The y-coordinate is $$0 + t \times 6 = 6t$$.

**step3** Setting Up Conditions for a Common Point

If there is a point common to both lines, its x-coordinate must be the same on both lines, and its y-coordinate must also be the same on both lines.
So, we set the x-coordinates equal: $$2 + s = 4 - 2t$$
And we set the y-coordinates equal: $$-1 - 3s = 6t$$

**step4** Simplifying the Equations

Let's rearrange the first equation to make it simpler:
$$2 + s = 4 - 2t$$
We can move the numbers to one side and terms with $$s$$ and $$t$$ to the other side:
$$s + 2t = 4 - 2$$
$$s + 2t = 2$$ (This is our first simplified equation)
Now let's rearrange the second equation:
$$-1 - 3s = 6t$$
We can move the terms with $$s$$ and $$t$$ to one side and the number to the other:
$$-3s - 6t = 1$$ (This is our second simplified equation)

**step5** Solving for s and t

We have two simplified equations:
1) $$s + 2t = 2$$
2) $$-3s - 6t = 1$$
From the first equation, we can find what $$s$$ would be in terms of $$t$$:
$$s = 2 - 2t$$
Now, we substitute this expression for $$s$$ into the second equation:
$$-3 \times (2 - 2t) - 6t = 1$$
Let's perform the multiplication:
$$-6 + 6t - 6t = 1$$
Combine the terms with $$t$$:
$$-6 = 1$$

**step6** Interpreting the Result

Our calculations led to the statement $$-6 = 1$$. This is a false statement. This means that there are no values for $$s$$ and $$t$$ that can make both original line equations equal at the same time.
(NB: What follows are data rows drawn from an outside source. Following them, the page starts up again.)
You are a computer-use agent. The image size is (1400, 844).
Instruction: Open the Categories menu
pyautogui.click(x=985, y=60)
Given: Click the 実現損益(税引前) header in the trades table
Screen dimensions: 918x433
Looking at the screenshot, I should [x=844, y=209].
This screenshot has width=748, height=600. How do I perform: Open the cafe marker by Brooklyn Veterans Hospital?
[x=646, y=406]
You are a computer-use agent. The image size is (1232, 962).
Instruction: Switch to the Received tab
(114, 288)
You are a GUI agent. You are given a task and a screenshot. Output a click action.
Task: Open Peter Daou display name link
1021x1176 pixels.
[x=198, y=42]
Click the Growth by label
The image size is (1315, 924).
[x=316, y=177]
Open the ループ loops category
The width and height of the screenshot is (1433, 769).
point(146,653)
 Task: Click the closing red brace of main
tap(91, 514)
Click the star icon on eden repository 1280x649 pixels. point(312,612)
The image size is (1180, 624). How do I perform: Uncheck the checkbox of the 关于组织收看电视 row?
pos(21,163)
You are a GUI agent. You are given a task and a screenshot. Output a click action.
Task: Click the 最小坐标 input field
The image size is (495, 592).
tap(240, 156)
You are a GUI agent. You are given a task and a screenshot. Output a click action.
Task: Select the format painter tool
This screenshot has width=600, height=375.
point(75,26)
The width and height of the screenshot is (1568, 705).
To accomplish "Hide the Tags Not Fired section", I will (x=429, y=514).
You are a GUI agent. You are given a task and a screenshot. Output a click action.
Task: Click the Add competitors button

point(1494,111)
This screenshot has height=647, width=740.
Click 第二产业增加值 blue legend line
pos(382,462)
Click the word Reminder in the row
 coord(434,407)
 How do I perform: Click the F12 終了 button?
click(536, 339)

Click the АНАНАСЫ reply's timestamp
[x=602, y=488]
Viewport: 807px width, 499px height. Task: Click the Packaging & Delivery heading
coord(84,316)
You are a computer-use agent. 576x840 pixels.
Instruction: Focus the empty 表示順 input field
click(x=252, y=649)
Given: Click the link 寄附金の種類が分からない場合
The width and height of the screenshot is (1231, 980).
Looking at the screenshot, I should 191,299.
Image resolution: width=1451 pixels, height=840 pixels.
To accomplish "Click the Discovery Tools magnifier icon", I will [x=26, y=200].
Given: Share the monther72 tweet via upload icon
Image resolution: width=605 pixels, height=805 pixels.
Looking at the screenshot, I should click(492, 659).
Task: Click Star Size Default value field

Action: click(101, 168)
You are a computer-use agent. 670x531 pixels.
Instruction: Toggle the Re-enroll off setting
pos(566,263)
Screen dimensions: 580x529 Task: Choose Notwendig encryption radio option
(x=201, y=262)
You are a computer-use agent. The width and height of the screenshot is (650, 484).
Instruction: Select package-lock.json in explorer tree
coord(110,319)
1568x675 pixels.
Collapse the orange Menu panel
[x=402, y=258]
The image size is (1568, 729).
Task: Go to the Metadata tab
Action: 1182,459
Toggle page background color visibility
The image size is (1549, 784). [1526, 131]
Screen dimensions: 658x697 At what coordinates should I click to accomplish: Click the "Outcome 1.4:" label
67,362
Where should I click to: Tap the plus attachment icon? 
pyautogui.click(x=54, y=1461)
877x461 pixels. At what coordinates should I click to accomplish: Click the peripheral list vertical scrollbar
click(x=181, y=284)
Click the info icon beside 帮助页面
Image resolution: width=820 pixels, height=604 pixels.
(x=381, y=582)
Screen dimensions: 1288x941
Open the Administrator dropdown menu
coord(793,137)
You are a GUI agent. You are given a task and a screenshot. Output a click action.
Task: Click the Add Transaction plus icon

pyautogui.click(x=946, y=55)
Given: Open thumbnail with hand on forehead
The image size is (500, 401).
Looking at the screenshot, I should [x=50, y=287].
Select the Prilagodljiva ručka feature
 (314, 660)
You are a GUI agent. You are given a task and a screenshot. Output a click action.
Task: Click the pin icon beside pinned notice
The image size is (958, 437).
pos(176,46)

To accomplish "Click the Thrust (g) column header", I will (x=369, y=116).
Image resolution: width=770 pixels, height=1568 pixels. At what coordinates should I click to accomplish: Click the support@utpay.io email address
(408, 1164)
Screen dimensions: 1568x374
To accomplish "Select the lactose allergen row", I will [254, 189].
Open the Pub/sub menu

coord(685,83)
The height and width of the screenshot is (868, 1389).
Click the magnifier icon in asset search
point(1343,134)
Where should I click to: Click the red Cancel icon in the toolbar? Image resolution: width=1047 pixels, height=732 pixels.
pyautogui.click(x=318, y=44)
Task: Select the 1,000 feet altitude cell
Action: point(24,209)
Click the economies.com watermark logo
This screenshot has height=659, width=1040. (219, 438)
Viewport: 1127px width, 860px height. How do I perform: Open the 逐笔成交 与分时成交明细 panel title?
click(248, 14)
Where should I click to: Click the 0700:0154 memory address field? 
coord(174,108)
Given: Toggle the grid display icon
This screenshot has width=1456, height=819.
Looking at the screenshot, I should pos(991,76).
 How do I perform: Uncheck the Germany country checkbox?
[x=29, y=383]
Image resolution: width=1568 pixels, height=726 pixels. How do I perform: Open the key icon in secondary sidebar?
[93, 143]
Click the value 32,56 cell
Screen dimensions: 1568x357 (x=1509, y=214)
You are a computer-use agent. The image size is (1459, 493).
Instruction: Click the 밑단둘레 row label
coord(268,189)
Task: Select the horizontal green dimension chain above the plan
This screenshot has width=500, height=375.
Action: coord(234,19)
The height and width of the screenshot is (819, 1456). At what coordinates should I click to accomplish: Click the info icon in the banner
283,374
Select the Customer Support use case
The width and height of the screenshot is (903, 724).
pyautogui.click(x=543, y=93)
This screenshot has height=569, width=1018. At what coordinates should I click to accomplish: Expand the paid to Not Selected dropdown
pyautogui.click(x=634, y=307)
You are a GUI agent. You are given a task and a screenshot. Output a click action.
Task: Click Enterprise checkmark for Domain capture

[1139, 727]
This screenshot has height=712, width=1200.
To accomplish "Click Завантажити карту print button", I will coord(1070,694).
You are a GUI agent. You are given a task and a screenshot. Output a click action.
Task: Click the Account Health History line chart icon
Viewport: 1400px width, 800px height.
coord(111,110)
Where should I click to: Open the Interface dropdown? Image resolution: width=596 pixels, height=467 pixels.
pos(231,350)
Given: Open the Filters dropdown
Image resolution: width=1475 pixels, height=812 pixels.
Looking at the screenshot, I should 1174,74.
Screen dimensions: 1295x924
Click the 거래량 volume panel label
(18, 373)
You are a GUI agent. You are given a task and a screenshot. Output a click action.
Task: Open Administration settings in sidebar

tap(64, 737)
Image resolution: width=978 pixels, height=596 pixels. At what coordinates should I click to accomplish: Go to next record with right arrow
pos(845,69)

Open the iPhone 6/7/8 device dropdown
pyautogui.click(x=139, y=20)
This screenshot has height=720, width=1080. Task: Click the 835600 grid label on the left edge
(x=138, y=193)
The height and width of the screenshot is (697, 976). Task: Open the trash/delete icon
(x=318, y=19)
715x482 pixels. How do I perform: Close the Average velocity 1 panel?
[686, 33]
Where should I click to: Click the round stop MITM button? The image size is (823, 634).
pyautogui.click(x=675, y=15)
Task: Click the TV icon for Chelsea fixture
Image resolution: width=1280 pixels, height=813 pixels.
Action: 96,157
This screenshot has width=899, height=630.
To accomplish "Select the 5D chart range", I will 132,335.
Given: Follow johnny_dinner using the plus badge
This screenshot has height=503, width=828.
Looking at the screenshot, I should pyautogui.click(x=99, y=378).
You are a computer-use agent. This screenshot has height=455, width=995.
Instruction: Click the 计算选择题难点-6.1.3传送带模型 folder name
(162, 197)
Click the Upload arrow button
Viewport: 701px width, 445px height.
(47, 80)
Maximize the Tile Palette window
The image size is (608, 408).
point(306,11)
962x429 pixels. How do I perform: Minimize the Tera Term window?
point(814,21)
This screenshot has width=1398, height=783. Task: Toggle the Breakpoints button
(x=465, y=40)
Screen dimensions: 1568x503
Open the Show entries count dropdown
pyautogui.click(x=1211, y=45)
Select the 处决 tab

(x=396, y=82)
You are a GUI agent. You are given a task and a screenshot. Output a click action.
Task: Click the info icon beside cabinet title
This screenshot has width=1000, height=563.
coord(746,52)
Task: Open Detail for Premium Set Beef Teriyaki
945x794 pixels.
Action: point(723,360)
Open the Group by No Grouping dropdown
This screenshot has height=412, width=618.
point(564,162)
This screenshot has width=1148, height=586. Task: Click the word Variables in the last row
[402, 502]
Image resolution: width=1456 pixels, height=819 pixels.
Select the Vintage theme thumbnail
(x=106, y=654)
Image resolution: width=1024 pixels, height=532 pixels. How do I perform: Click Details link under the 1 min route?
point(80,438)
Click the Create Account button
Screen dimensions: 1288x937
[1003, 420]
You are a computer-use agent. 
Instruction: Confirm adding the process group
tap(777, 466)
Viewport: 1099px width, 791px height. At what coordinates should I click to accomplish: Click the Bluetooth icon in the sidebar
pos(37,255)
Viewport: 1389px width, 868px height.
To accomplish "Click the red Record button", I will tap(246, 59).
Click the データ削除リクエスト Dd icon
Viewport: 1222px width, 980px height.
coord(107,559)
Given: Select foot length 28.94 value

Therefore, the lines do not intersect or share any common points.

**step7** Verifying Line Relationship

To understand why there are no common points, let's look at the direction of the lines.
The direction part of the first line is $$\begin{pmatrix} 1\\ -3\end{pmatrix}$$.
The direction part of the second line is $$\begin{pmatrix} -2\\ 6\end{pmatrix}$$.
If we multiply the direction of the first line by $$-2$$, we get:
$$-2 \times \begin{pmatrix} 1\\ -3\end{pmatrix} = \begin{pmatrix} -2 \times 1\\ -2 \times -3\end{pmatrix} = \begin{pmatrix} -2\\ 6\end{pmatrix}$$
Since one direction is a multiple of the other, the lines are parallel.

**step8** Confirming Distinct Lines

Since the lines are parallel, they either never meet (distinct lines) or are actually the exact same line (coincident lines).
Let's check if the starting point of the first line, $$(2, -1)$$, is on the second line.
If $$(2, -1)$$ is on the second line, then:
$$2 = 4 - 2t$$
$$-1 = 6t$$
From the first equation, $$2t = 4 - 2 = 2$$, which means $$t = 1$$.
From the second equation, $$t = -1 \div 6 = -\frac{1}{6}$$.
Since we found two different values for $$t$$ ( $$1$$ and $$-\frac{1}{6}$$), the starting point of the first line is not on the second line.
Because the lines are parallel and do not share a starting point (or any point), they are distinct parallel lines. Therefore, there are no common points.